My second thought? I had just screwed up big time. It was after five and I still had to go back to the office for my walk of shame. Dumb, dumb, dumb.
Margaret was still at her desk, smirking like the spawn of Satan.
“You’re here late,” I commented.
“I wanted to be sure to give you these messages before you . . . left. ”
Garbage. She just wanted to savor the last few minutes of my employment. I took the pink slips from her and went to the elevator. A month away from her made it almost worth it. Almost.
I had one message each from Liv and Jane. One from my sister, who’d thoughtfully called to say she’d wired the money to me. Margaret must have loved taking that one.
The last was from Dr. Wong, Juror Number Eight. His seven o’clock appointment had cancelled, and he wanted to know if I could come earlier.
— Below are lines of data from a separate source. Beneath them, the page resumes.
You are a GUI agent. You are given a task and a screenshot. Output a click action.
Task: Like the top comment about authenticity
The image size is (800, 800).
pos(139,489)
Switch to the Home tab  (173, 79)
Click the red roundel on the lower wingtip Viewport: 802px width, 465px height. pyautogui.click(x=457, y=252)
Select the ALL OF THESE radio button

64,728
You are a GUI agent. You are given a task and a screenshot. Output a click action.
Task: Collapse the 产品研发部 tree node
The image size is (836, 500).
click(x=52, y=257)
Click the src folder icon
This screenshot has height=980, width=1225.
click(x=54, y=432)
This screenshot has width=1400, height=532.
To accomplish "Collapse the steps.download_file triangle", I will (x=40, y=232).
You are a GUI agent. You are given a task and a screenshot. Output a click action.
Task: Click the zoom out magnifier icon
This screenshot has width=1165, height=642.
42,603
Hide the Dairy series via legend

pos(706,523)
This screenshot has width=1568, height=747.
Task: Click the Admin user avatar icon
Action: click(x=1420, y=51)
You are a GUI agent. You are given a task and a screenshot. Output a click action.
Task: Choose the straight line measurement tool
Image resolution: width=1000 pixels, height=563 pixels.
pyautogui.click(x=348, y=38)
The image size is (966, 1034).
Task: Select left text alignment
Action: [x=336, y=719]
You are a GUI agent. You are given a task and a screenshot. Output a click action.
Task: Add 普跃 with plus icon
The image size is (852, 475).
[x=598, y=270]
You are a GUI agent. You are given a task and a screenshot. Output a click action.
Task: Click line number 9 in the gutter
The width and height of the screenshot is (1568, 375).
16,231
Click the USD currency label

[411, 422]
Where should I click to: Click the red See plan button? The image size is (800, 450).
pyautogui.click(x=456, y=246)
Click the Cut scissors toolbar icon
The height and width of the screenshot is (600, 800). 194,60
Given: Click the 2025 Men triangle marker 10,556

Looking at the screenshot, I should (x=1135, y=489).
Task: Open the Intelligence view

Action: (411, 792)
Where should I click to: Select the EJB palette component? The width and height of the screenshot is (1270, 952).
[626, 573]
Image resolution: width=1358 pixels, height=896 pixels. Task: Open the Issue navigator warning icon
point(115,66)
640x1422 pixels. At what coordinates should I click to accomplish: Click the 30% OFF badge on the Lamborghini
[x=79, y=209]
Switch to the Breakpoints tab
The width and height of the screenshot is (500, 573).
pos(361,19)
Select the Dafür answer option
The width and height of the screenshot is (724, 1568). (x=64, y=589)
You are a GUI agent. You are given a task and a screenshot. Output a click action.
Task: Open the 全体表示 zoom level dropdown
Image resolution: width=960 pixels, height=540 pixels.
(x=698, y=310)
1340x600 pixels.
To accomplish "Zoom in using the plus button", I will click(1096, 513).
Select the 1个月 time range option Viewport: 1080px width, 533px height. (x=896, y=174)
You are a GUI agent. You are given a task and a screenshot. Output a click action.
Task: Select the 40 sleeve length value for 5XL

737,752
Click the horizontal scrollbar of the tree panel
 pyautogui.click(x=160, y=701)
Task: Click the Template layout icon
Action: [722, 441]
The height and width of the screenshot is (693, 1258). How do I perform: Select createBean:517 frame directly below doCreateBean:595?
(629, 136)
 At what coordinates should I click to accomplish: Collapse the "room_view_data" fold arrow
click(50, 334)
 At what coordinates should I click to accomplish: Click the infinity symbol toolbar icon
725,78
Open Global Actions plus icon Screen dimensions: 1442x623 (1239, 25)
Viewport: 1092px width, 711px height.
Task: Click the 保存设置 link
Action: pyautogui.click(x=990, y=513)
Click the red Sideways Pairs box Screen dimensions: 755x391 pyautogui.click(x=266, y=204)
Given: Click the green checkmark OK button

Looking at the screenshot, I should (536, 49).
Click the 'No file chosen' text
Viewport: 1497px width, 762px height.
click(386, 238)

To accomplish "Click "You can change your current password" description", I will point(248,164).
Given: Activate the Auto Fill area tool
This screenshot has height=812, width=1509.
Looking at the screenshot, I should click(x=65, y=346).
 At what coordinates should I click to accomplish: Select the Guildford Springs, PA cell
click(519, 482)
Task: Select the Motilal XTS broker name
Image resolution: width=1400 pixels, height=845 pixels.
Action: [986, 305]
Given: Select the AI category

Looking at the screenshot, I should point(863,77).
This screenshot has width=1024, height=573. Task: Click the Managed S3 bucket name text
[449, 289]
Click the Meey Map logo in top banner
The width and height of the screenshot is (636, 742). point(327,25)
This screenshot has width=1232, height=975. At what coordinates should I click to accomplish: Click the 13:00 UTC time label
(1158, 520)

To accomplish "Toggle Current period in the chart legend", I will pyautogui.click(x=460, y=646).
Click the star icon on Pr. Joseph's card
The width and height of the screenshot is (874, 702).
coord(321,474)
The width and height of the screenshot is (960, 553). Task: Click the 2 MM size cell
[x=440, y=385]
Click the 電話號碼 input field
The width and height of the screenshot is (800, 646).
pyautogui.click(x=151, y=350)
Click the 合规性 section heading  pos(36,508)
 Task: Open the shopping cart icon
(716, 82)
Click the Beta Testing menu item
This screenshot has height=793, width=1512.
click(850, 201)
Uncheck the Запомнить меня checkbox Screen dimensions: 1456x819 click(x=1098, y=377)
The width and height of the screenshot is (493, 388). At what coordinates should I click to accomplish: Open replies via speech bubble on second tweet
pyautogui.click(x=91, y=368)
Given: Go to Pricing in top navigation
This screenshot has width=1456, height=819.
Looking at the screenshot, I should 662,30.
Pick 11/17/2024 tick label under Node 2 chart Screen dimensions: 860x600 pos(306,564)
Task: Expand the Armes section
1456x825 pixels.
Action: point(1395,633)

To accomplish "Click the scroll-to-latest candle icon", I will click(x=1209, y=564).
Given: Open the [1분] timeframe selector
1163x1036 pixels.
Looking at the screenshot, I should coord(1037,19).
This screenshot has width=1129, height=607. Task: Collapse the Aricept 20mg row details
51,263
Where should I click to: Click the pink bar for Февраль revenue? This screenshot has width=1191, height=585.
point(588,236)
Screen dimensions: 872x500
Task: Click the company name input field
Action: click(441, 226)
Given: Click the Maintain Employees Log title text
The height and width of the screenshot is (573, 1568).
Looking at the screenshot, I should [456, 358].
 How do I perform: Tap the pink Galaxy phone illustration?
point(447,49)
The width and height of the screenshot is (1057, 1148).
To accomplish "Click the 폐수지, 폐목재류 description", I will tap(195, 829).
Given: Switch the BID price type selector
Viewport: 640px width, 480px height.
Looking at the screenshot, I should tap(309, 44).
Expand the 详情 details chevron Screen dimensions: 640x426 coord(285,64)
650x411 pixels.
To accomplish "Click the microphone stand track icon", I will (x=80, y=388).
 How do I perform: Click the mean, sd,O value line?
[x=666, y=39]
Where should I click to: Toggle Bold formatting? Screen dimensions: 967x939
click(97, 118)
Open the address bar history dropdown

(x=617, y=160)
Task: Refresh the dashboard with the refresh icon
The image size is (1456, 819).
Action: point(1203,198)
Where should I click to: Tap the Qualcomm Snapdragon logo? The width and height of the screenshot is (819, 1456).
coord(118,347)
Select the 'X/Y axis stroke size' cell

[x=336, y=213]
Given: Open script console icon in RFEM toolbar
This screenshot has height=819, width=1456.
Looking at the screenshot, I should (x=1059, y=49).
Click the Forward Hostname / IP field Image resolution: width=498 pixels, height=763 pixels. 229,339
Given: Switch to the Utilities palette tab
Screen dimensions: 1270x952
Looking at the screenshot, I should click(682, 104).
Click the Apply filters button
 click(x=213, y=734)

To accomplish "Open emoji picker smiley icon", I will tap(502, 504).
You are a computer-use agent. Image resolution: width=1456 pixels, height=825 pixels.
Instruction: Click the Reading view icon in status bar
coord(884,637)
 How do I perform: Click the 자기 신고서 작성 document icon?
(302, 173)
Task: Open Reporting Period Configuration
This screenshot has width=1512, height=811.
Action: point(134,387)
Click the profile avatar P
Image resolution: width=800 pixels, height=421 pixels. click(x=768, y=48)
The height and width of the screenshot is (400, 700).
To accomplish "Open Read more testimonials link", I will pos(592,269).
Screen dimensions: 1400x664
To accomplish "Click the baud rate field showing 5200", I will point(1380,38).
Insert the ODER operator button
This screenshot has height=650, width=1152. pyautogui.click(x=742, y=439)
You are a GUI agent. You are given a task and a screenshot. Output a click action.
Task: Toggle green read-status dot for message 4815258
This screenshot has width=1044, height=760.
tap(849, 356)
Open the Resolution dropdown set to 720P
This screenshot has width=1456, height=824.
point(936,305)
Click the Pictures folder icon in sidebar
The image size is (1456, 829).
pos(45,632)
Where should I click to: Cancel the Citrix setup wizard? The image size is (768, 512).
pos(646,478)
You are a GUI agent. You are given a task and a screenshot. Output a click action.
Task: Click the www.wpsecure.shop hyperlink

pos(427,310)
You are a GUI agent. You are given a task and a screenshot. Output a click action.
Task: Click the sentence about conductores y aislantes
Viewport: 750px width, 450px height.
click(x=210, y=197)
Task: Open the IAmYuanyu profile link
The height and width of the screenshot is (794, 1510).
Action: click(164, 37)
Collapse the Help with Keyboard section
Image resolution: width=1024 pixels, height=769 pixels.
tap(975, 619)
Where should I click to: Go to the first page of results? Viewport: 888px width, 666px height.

I called and confirmed the time change, then started packing my briefcase.
Not a lot to pack. In fact, the only thing I decided not to leave behind was a nearly full bag of coffee. I didn’t mind giving Cami my cases, but an eighteen-dollar-a-pound bag of Special Blend Arabica was a different matter.
I called Liv and let her know to expect a package from me but not to open it. She was relieved to hear I’d be spending the night at Patrick’s place.
Jane said roughly the same thing when I spoke with her.
Intentionally, I was dragging my Betsey Johnson heels.
Hoping beyond hope that Margaret had something better to do than lie in wait for my Walk of Shame.